Addressing strategic litigation requires a balanced approach that protects legitimate rights while preventing abuse. This balance is particularly challenging because the line between legitimate and strategic litigation is often unclear, and because access to courts is a fundamental right that should not be unduly restricted.
The solutions to strategic litigation must be multi-faceted, involving reforms to substantive law, procedural rules, enforcement priorities, and institutional structures. No single reform will be sufficient; rather, a comprehensive approach addressing multiple aspects of the problem is needed.
Ultimately, the goal should be to create a legal and regulatory environment where firms compete on the merits—through better products, lower prices, and superior service—rather than through strategic use of the legal system to suppress competition. Achieving this goal requires ongoing vigilance, adaptation to changing market conditions and business practices, and commitment to the fundamental principles of competitive markets.
As markets continue to evolve, particularly with the rise of digital platforms and new technologies, the forms and methods of strategic litigation will likely evolve as well. Competition authorities, courts, policymakers, and market participants must remain alert to these developments and be prepared to adapt their approaches to ensure that litigation serves its proper purpose of resolving disputes rather than suppressing competition.
The stakes are high. Barriers to entry is a major structural factor in competition analysis because they dictate whether or not the incumbent firms are able to maintain supracompetitive prices without new entrants coming in. Competitive harm caused by a merger or exclusionary practice could be restricted where entry is timely, probably, and adequate, as new entrants would cancel any effort to employ market power. However, empirical studies show that most industries have lasting obstacles such as scale economies and network effects and dominance of access to vital inputs that enable existing firms to charge high prices over a protracted timeframe without successful new entrants entering the marketplace. These results confirm the opinion that the market structure is still a significant element of the antitrust policy since highly concentrated markets that have barriers to entry provide a setting where anticompetitive behaviors possess the opportunity to thrive.

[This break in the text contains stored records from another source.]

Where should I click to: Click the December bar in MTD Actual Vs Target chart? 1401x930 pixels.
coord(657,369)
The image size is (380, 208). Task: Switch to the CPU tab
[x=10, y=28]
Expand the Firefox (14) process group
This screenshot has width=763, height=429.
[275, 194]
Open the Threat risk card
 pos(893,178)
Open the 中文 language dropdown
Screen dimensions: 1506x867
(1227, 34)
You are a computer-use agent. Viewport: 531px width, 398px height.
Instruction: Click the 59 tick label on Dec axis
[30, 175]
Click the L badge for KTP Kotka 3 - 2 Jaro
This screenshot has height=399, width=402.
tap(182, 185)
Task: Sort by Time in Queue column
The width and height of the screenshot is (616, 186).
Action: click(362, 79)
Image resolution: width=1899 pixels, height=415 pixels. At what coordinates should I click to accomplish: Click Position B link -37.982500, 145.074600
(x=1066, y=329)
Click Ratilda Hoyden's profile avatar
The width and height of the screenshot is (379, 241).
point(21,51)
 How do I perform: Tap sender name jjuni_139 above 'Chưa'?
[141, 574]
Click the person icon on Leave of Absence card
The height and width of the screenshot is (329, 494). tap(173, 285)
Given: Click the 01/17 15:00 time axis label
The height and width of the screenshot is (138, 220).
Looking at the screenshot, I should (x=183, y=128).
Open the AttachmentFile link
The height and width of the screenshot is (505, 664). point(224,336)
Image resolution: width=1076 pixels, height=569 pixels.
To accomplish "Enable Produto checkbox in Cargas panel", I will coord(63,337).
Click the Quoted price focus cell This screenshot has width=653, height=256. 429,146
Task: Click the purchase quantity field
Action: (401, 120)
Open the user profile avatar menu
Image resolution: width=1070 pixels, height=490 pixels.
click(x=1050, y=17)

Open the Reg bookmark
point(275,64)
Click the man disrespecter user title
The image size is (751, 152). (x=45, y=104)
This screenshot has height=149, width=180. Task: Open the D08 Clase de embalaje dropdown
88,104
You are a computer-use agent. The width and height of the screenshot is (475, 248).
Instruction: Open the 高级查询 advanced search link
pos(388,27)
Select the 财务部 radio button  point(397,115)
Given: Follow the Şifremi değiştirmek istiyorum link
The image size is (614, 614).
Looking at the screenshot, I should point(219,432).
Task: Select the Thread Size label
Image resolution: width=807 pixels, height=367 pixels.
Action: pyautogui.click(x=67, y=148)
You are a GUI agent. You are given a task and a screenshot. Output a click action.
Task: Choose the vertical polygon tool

Understanding how monopoly firms use strategic litigation to maintain market control is essential for anyone concerned with competitive markets, innovation, and consumer welfare. By recognizing the tactics used, understanding their effects, and supporting appropriate reforms, we can work toward markets that truly serve consumers and society rather than entrenched monopolists.
For more information on antitrust law and competition policy, visit the Federal Trade Commission's anticompetitive practices page or the Department of Justice Antitrust Division. Academic research on patent litigation and competition can be found through resources like the University of Chicago Law Review. Organizations like the American Bar Association's Antitrust Law Section provide additional resources for understanding these complex issues.